Women with PhDs reach pay equity with men
New study suggests that the lower the level of education, the bigger the gender pay gap
The wage gap has closed between women and men with newly earned PhDs — though the numbers are less comforting for those without a decade to spend in the halls of higher learning, according to a University of Guelph study announced Tuesday.
The study, which focuses on gender equity in the labour market, found that both male and female doctoral graduates earn about $70,000 annually during the first three years after convocation.
“This is the first time that I’ve seen at any level that there is no discrepancy in earnings between males and females,” said professor David Walters.

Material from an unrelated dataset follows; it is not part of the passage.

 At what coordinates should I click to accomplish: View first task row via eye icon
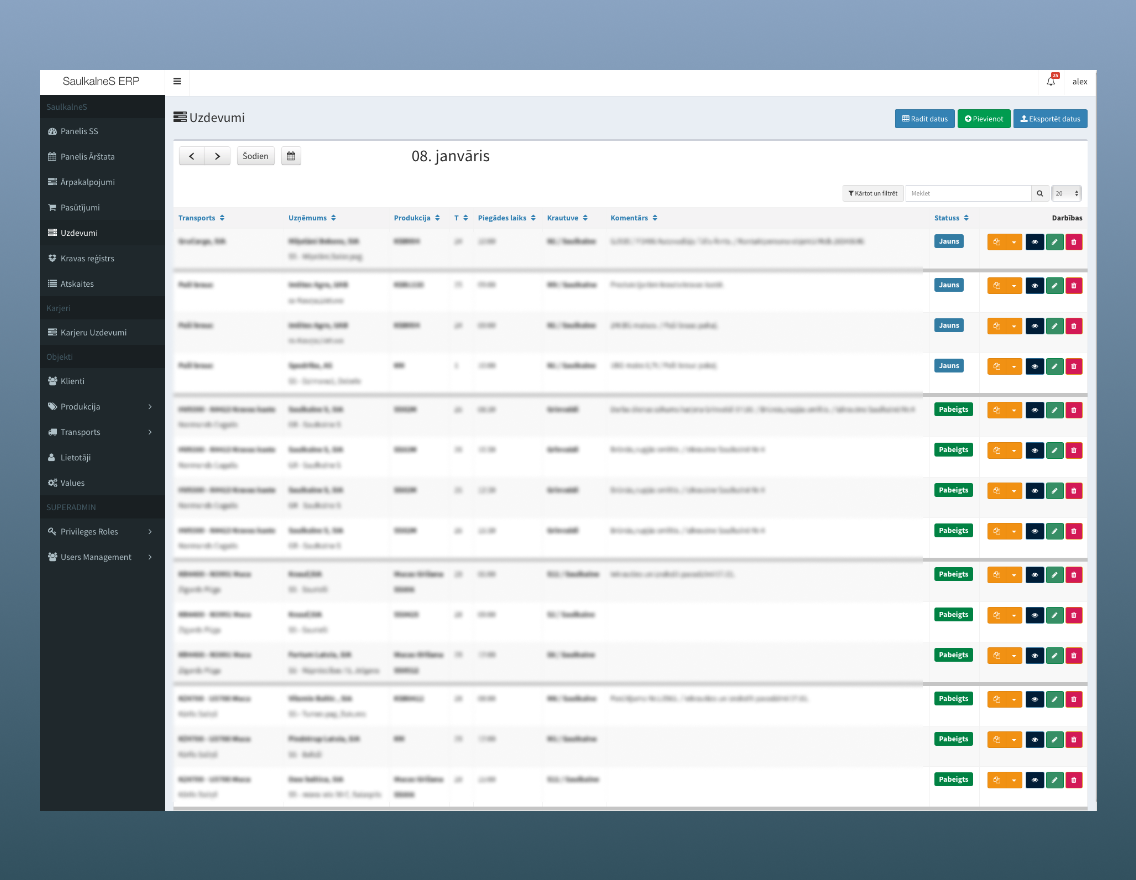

However, the study also suggests that the lower the level of education, the bigger the gender pay gap, and that on average only PhD graduates achieved income equity.
The authors attribute the link between advanced education and equal incomes to strong collective agreements and proactive labour policies in the sectors PhD graduates gravitate toward, such as academia and government.

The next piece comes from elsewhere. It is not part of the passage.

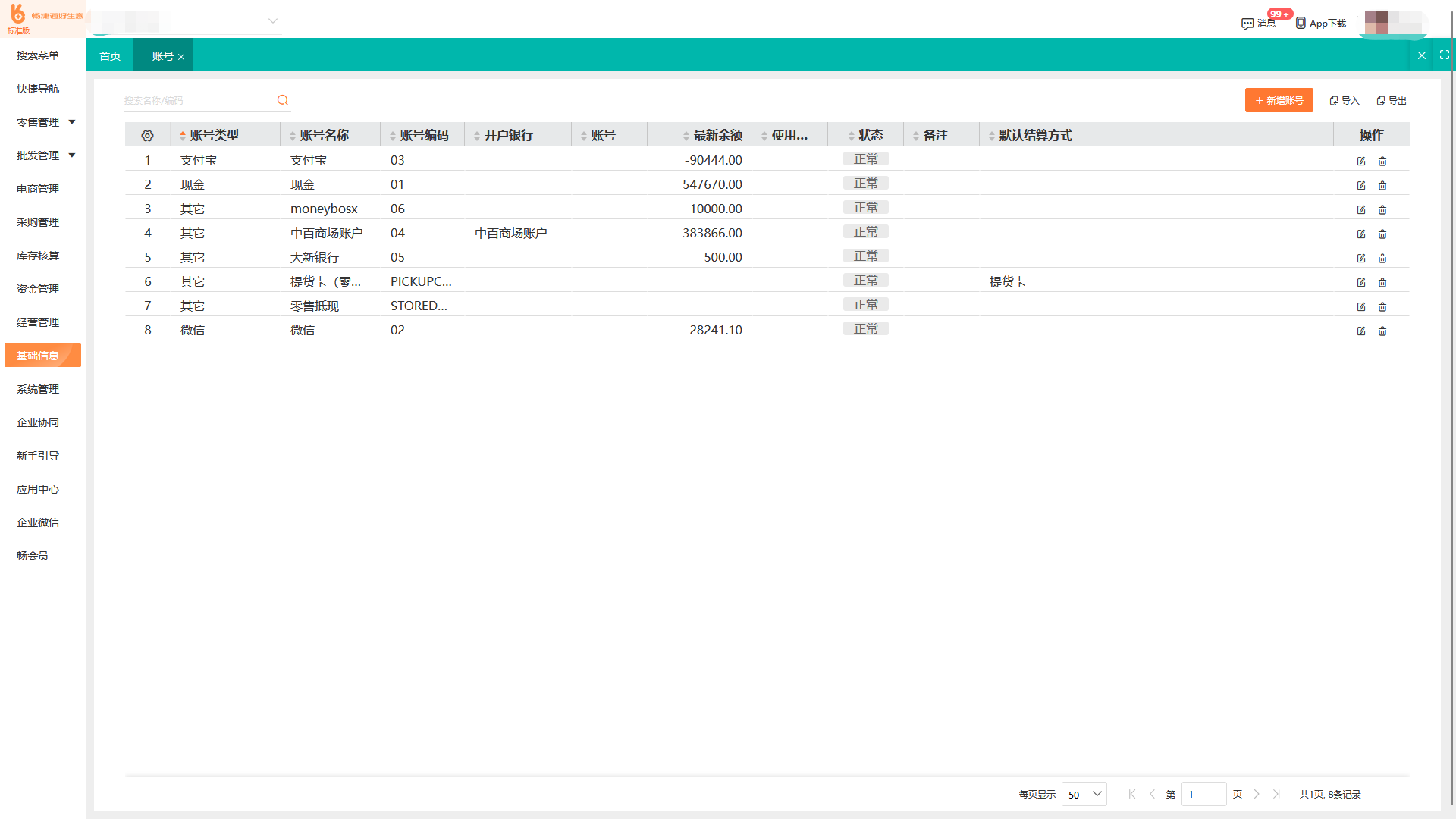Screen dimensions: 1456x819
Task: Click the delete icon for 中百商场账户 account
Action: click(1382, 232)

The pay gap is greatest among employees in the trades, where on average women earn $32,500 and men earn $40,500 — 25 per cent more.
Lead author Anthony Jehn says men tend to go into higherpaying trades, such as pipefitting or plumbing, whereas women lean more toward hairdressing or cosmetology.
Published Monday in the journal Higher Education Policy, the study analyzed data from Statistics Canada’s sweeping 2013 National Graduates Survey, which surveyed trades, college and university graduates three years after graduation — before factors such as maternity leave start to influence results.
“You would think that if they’re early in their careers, they should be on equal footing,” said Jehn, noting that the wage gap tends to widen over time.
“There are different sorts of penalties that females experience, such as mat leave or taking time off work, which interfere with their ability to gain experience in the labour market. But (recent) graduates in the labour market are still seeing this gender bias too.”
The difference in income between male master’s and PhD graduates was virtually nonexistent at $69,500 and $70,000, respectively. For women entering the workforce, however, investing in a doctorate meant an average pay bump to $69,000, up from $62,500 for master’s graduates.
The findings show that greater pay equity exists for those who can afford to invest in education, a problem that compounds class divisions along gendered lines, Jehn said.
A “culture of gender inequality” in some male-dominated fields also discourages women from entering, said Jehn, who worked on the study with Walters and professor Stephanie Howells. More than one-third of all male respondents majored in the more lucrative fields of math, engineering or computer science, versus five per cent for women, helping explain the income disparity among bachelor’s and master’s degree holders.
The pay gaps are smallest among those with liberal arts degrees. But the relatively few women who go into math, engineering and computer science make far less than their male colleagues, the authors found.